According to NerdWallet’s yearly Credit Card Debt Study for 2022, American households carry an average debt load of $155,622. When dying with outstanding debts, the executor named in your will may need to pay some of them from your estate’s assets.
Surviving spouses and heirs generally do not inherit the deceased’s debts. Creditors, however, have rights to file claims against an estate in probate court. If you have credit card bills, a car loan or a mortgage, you may wish to consider them as part of your estate plans to prevent complications or probate issues.
Which debts may discharge or continue when I die?
Kiplinger’s Personal Finance notes that federal student loan debts discharge at death. The balance discharges whether you borrowed funds for yourself or your children to attend school. Your estate’s executor may submit a certificate of death as proof when requesting to settle the matter.
Student loans held by private lenders, however, do not discharge. Lenders could file a claim against the estate to collect the balance. Your estate may also need to pay off credit card balances. If you own joint accounts with your spouse or children, lenders could continue to collect the debt from them after your death.
Which assets may the court use to pay off my debts?

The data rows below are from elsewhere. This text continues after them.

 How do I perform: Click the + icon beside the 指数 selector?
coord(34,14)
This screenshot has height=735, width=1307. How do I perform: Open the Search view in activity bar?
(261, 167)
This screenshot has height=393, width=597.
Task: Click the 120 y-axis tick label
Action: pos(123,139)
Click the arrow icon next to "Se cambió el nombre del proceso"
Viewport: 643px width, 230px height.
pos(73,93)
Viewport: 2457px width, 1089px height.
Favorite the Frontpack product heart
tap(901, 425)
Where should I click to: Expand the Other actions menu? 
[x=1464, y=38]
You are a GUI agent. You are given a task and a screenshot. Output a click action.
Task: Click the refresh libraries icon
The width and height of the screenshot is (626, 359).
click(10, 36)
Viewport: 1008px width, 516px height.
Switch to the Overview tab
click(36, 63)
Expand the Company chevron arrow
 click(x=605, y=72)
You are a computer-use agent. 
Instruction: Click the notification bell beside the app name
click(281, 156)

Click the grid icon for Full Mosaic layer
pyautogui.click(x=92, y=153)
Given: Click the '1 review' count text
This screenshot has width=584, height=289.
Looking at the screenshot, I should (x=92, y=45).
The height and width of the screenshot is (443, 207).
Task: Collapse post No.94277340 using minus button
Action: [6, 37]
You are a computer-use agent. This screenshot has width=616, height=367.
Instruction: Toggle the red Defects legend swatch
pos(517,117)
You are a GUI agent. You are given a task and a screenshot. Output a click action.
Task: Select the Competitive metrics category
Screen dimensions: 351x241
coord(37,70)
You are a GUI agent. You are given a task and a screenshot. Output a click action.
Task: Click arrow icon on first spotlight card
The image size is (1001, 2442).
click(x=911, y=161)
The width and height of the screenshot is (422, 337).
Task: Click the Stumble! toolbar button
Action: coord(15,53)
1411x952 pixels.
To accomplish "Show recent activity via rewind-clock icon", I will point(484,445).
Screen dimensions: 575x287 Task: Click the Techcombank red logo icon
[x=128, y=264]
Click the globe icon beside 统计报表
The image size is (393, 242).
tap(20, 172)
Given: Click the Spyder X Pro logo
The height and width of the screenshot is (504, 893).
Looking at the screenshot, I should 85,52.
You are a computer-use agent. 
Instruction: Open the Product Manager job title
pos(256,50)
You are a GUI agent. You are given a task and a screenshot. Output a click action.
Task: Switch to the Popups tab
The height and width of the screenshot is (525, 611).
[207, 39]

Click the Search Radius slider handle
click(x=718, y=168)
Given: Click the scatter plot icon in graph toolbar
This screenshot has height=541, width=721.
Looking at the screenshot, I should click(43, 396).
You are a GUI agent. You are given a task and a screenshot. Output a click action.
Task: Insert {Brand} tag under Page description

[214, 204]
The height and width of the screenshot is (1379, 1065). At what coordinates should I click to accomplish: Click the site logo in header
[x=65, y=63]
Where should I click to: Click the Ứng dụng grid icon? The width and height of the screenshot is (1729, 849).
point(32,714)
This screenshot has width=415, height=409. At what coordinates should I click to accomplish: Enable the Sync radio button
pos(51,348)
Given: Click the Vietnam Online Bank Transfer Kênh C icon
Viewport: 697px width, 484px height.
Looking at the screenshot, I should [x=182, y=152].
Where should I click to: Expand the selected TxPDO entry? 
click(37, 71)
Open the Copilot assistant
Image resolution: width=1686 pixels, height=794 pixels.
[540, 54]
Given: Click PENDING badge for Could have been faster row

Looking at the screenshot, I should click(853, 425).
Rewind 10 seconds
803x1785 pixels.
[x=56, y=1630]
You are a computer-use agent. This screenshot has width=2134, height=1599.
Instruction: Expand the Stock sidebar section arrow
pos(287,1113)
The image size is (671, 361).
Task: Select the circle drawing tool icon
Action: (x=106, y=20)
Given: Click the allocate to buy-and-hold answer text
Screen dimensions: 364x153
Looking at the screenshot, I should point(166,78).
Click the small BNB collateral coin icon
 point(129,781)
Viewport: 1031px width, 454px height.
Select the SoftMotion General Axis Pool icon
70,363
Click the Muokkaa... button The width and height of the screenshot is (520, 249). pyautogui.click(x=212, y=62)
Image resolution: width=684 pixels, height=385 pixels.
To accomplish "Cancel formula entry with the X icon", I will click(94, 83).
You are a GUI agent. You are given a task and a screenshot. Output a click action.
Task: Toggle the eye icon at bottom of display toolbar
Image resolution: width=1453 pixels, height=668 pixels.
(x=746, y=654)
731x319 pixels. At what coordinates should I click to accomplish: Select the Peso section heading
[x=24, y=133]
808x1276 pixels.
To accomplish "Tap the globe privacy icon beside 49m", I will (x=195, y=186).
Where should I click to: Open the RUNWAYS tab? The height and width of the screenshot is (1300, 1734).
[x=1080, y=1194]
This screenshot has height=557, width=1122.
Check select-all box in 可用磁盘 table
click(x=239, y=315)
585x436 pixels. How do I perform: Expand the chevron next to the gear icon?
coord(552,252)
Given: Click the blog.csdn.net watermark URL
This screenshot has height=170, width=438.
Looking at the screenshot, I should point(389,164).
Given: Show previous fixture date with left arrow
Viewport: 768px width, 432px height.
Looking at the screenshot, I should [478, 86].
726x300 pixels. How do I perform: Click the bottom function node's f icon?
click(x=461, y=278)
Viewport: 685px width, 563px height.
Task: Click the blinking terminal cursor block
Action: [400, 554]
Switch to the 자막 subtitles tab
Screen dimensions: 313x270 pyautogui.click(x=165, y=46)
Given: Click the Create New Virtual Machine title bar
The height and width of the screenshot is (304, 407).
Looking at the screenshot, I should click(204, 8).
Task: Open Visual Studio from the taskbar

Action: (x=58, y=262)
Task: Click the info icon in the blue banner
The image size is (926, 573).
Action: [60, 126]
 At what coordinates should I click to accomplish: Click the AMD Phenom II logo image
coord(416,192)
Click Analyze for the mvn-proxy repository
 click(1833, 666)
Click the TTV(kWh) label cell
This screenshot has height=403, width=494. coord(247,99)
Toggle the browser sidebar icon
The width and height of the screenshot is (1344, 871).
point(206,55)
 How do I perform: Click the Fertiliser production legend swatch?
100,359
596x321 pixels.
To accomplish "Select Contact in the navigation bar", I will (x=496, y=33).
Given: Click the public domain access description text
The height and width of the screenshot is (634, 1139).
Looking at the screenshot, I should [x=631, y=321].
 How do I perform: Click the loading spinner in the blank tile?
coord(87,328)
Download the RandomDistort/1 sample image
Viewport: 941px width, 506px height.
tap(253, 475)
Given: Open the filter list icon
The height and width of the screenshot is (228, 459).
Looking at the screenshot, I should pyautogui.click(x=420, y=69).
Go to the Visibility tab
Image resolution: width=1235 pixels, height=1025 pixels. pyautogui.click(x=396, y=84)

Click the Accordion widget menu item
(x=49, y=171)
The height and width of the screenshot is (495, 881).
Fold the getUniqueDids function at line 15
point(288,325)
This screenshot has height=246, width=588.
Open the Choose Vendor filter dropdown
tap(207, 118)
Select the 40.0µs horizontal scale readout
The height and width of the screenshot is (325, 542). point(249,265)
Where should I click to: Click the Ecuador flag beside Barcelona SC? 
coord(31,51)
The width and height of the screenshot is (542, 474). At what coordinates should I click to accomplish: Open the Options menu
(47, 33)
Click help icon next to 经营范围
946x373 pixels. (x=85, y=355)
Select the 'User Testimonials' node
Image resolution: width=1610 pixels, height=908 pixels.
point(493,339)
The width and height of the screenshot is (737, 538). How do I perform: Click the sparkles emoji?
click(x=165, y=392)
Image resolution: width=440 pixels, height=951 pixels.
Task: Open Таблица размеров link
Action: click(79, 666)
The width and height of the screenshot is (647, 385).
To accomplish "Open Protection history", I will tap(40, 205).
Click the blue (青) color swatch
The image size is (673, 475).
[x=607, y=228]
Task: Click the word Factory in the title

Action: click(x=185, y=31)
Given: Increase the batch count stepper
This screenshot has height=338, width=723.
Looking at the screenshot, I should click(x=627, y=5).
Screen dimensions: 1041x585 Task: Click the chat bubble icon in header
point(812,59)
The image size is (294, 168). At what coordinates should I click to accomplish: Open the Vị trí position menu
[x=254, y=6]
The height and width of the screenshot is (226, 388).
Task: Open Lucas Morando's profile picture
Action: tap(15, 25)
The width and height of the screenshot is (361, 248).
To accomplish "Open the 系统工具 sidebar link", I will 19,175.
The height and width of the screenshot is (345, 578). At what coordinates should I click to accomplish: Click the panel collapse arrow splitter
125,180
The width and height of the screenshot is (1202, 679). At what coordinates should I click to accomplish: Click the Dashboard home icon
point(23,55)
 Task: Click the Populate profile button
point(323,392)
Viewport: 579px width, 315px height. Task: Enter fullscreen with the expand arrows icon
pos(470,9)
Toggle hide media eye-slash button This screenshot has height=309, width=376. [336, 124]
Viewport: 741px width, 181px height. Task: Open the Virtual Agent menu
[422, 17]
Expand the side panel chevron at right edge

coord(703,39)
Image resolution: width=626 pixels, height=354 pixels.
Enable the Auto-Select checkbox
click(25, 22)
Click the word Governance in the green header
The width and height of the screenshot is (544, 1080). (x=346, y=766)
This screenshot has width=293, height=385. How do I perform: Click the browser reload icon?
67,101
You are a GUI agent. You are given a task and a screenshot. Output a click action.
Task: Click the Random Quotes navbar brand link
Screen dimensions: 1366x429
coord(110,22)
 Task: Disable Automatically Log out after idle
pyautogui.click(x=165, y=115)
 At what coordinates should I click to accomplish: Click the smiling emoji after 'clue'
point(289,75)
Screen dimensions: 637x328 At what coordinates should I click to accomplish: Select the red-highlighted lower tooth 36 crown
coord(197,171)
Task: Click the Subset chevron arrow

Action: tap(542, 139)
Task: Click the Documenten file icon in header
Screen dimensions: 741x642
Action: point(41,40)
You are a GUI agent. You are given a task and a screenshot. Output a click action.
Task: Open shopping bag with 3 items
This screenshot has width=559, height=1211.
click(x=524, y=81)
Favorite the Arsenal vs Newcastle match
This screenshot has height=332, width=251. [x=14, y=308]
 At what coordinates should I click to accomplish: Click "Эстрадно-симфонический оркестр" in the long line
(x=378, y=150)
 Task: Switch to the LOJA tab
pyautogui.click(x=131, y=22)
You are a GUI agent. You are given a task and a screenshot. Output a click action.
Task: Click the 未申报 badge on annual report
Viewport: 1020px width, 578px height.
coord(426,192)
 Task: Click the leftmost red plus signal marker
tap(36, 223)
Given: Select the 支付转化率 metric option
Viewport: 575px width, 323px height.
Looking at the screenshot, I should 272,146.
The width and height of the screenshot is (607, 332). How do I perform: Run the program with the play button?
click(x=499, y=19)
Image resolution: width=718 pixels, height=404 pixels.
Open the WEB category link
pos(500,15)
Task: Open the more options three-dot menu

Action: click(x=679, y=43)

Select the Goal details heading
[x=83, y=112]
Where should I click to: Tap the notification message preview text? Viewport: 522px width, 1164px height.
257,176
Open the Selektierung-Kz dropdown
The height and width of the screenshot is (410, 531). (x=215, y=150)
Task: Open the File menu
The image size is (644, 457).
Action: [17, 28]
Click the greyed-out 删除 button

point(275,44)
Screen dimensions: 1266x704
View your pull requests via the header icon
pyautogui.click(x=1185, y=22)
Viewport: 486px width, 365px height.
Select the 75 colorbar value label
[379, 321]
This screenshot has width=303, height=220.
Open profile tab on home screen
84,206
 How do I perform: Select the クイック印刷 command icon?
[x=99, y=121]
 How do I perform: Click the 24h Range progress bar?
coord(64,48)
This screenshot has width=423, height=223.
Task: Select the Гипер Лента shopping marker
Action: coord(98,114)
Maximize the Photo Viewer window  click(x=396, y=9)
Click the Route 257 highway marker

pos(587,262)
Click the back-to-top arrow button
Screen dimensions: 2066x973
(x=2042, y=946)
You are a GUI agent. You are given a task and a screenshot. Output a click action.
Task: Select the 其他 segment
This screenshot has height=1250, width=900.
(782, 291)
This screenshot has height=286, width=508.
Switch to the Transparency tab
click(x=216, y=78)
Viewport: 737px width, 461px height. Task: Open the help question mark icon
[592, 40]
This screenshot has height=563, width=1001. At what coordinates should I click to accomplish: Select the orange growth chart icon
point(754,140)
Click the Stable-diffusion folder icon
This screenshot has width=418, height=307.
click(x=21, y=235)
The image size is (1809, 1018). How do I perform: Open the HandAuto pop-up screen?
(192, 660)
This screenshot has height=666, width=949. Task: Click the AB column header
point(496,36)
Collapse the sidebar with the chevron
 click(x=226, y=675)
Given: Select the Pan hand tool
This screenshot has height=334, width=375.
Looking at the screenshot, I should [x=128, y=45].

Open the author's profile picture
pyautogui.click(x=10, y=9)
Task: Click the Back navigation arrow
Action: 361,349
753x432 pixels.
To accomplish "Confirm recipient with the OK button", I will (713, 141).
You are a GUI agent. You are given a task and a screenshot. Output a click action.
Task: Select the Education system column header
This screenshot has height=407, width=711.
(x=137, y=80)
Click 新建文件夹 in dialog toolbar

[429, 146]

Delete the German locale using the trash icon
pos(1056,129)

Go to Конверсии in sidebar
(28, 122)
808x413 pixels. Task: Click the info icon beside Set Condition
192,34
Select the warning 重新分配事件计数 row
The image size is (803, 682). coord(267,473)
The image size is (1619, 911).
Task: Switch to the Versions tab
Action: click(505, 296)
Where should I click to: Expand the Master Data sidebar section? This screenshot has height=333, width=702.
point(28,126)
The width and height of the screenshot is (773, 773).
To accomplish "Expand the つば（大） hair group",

Before the assets listed in your will transfer to your heirs, your executor could work with your creditors to pay certain debts. As noted by Bankrate.com, cash left in your bank account may go toward creditors’ claims. If you hold stocks, your executor could sell them and use the proceeds to settle your debts.
To prevent creditor claims during probate, individuals could consider adding beneficiaries to their financial accounts. Transferring funds in payable-on-death accounts to named beneficiaries does not generally require probate. Beneficiaries may receive the remaining balances when the account owner dies.